I travel because I am alive, and I am alive because I travel. To explore somewhere you’ve never been, to begin over again in a new home, that’s to allow oneself to feel both small and enormous: a lonely stranger, yet member of a nearly eight billion-strong club. I’ve been traveling long enough to know that new scenery isn’t a magic elixir for mental illness. It is, however, a reprieve.
I talk about such matters on this blog because it’s something I so rarely see discussed in this arena. Travel blogs and Instagrams are all shimmering vistas and words of infinite optimism, inspirational quotes etched over mountain ranges; people proclaiming that they quit their jobs without looking back and they have never been happier. I suppose some of them could be telling the truth. I know some of them are full of shit.
This is a hard life. Sorry to break the illusion. I don’t aim to inspire.
To travel, to step out on the wing, is to feel lost and out of control far more often than you feel certain. The doubts, the anxiety, the depression: they are companions of a constancy far greater than any friend. They travel for free and are already unpacked before you arrive at your destination
Like life itself, traveling is a solitary endeavor, so I’m thankful for the friends who stick around, and for those who allow themselves to be vulnerable and admit their own struggles. They make the road less lonely. It is not weakness to admit you feel weak. I’ll type that up in Helvetica and plaster that on a photo, for sale in the gift shop.

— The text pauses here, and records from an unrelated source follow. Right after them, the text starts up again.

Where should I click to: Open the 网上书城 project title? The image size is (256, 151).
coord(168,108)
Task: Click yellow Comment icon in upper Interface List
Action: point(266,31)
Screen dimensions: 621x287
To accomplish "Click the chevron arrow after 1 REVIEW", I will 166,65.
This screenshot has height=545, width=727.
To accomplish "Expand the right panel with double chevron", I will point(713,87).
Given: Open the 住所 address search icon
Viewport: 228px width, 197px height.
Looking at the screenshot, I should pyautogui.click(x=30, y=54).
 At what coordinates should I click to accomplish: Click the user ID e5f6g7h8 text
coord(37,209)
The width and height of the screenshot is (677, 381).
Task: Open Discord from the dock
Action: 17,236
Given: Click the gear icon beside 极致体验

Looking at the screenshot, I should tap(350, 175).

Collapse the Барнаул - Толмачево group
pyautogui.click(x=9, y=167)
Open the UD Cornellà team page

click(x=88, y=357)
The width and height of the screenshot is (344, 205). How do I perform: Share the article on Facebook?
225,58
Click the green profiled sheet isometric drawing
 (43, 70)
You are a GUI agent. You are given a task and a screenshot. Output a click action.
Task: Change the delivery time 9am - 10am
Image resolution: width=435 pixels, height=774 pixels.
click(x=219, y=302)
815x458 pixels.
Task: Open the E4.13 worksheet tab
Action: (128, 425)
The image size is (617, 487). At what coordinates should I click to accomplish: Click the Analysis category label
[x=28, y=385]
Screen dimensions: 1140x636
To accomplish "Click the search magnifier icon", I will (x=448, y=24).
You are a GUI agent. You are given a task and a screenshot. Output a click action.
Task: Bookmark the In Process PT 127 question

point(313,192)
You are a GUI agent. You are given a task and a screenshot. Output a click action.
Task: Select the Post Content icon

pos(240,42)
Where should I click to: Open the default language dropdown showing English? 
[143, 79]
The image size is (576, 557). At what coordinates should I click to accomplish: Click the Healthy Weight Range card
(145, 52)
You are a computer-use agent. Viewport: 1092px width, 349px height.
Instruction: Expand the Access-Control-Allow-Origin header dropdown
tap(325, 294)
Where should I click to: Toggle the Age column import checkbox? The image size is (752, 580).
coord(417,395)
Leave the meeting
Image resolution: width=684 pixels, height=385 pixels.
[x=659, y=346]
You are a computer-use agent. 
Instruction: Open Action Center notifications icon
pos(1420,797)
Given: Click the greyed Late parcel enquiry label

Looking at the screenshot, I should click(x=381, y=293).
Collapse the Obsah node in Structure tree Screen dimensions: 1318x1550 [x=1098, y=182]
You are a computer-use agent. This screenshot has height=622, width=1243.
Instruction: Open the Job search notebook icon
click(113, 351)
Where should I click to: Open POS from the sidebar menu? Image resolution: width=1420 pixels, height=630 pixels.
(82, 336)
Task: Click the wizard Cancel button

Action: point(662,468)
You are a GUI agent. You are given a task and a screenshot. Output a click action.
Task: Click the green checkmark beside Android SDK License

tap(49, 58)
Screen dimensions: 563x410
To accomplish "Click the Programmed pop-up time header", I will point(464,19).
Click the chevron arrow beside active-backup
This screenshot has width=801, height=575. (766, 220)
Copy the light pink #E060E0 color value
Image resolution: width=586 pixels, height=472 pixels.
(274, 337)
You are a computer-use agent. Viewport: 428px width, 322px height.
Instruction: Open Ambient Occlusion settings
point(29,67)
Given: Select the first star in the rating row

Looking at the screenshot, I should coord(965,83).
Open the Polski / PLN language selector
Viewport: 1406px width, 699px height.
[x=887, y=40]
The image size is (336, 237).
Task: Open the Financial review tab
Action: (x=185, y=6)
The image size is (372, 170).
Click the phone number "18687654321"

Six months down another road. It’s still true, I don’t know where this one leads. The more I think about my future, the harder it is to see an endgame. When I was 22, I had a picture of what my life would look like; I knew it was just a dream, but at least I could envision it. Now, all I can see are all the things might life will never be. The future is unwritten.
If the past is any indication, it doesn’t really matter. All I can do is hope that I don’t run out of a fuel before I run out of time.